In the entries below, find the line with "Given: Open the 聯絡我們 footer link" and the line with "is (1070, 674).". Return those two lines and all lines between them, exactly.

**Supplied entries:**
++++++++++

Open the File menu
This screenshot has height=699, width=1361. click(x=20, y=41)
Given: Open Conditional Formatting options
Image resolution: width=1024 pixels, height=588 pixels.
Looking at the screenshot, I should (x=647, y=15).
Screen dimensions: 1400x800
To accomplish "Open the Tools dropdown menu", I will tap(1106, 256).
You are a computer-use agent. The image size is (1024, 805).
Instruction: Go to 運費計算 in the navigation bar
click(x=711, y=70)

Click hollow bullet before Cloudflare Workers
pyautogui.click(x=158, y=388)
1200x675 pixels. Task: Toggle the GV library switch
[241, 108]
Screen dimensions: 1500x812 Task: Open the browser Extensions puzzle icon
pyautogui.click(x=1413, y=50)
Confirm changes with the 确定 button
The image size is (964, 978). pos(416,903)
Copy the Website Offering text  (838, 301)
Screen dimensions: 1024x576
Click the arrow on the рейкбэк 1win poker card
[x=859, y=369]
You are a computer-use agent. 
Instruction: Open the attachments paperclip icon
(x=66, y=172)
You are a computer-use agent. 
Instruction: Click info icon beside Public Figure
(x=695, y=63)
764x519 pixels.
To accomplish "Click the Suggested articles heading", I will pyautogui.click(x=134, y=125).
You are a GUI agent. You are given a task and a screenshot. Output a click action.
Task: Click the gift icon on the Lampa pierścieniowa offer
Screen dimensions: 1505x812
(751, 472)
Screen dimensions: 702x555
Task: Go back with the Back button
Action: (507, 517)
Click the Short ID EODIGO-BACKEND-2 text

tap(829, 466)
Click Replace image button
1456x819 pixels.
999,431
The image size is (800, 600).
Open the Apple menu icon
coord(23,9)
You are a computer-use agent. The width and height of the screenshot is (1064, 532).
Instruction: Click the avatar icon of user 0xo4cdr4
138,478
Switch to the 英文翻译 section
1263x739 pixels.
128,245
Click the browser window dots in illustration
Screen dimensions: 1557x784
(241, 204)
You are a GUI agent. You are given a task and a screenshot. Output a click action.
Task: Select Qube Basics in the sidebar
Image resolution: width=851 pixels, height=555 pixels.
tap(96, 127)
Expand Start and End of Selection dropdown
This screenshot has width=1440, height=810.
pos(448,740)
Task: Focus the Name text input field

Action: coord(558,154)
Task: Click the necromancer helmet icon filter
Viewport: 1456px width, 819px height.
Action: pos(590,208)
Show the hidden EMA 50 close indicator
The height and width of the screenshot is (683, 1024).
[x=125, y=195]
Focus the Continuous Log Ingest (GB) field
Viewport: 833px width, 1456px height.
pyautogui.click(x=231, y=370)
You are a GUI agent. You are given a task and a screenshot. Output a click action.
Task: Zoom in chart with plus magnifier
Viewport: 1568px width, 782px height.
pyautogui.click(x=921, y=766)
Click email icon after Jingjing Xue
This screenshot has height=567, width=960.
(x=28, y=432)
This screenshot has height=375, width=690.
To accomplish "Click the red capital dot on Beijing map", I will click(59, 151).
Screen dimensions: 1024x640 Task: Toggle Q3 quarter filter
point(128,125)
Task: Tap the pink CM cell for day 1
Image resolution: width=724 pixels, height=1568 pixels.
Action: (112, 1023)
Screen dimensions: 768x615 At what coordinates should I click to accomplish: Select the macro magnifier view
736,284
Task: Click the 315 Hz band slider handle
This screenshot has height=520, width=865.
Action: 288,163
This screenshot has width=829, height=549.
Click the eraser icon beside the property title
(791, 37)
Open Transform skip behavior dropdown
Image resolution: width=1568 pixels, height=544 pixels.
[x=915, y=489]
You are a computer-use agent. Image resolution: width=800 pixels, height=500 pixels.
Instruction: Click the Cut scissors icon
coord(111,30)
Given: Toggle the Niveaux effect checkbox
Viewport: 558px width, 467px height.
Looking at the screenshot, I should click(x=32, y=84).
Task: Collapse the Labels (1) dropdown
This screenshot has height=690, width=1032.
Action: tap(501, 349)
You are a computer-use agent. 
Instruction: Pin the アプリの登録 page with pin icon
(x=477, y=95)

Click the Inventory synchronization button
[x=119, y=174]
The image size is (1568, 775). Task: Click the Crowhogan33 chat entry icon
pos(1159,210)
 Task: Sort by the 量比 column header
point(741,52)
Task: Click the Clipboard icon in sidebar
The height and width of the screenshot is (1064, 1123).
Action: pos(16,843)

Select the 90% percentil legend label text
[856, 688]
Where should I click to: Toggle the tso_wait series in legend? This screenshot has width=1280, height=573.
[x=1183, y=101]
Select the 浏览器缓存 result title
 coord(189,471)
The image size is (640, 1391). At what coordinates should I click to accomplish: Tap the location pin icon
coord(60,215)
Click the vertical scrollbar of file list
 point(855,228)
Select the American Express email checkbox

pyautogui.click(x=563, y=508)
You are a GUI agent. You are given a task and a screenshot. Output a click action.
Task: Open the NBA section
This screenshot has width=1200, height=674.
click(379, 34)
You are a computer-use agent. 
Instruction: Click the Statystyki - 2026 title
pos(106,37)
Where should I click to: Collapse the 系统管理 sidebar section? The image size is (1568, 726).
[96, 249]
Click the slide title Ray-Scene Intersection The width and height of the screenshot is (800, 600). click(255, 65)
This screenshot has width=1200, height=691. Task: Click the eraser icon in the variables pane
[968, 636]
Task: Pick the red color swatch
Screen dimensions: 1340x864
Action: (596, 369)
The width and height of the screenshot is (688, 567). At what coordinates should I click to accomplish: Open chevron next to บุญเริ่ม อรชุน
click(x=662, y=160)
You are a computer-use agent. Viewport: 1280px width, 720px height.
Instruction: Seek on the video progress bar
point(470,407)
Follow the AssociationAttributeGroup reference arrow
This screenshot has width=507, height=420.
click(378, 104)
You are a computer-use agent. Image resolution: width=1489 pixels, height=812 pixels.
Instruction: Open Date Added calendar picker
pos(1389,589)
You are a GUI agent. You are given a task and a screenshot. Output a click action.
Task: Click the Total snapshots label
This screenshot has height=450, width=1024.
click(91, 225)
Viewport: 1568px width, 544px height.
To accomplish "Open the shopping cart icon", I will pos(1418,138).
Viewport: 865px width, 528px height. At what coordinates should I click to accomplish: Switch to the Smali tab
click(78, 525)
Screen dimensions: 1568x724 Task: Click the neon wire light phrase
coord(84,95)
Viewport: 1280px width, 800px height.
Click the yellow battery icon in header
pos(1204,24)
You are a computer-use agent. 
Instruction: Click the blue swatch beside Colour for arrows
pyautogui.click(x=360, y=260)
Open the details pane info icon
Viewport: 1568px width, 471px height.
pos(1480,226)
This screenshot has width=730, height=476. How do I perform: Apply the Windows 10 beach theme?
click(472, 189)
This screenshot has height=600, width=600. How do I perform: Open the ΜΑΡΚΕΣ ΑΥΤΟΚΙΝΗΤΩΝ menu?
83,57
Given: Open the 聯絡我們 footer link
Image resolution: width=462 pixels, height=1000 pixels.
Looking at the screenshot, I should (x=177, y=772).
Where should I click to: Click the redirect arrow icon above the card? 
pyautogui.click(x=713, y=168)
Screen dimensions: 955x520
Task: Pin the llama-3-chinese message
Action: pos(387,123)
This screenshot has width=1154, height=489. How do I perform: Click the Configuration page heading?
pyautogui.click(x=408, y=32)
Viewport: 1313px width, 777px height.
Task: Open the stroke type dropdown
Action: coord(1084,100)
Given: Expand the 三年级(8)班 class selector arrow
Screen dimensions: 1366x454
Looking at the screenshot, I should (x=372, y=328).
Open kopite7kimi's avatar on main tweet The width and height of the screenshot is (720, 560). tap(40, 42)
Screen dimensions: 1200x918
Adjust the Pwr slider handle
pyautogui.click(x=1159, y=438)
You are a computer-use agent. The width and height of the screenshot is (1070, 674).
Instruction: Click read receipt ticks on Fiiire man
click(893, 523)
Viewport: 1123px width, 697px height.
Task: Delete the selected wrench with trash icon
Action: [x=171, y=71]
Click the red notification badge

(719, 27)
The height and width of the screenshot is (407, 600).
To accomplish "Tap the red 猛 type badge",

++++++++++

**Result:**
Given: Open the 聯絡我們 footer link
Image resolution: width=462 pixels, height=1000 pixels.
Looking at the screenshot, I should (x=177, y=772).
Where should I click to: Click the redirect arrow icon above the card? 
pyautogui.click(x=713, y=168)
Screen dimensions: 955x520
Task: Pin the llama-3-chinese message
Action: pos(387,123)
This screenshot has width=1154, height=489. How do I perform: Click the Configuration page heading?
pyautogui.click(x=408, y=32)
Viewport: 1313px width, 777px height.
Task: Open the stroke type dropdown
Action: coord(1084,100)
Given: Expand the 三年级(8)班 class selector arrow
Screen dimensions: 1366x454
Looking at the screenshot, I should (x=372, y=328).
Open kopite7kimi's avatar on main tweet The width and height of the screenshot is (720, 560). tap(40, 42)
Screen dimensions: 1200x918
Adjust the Pwr slider handle
pyautogui.click(x=1159, y=438)
You are a computer-use agent. The width and height of the screenshot is (1070, 674).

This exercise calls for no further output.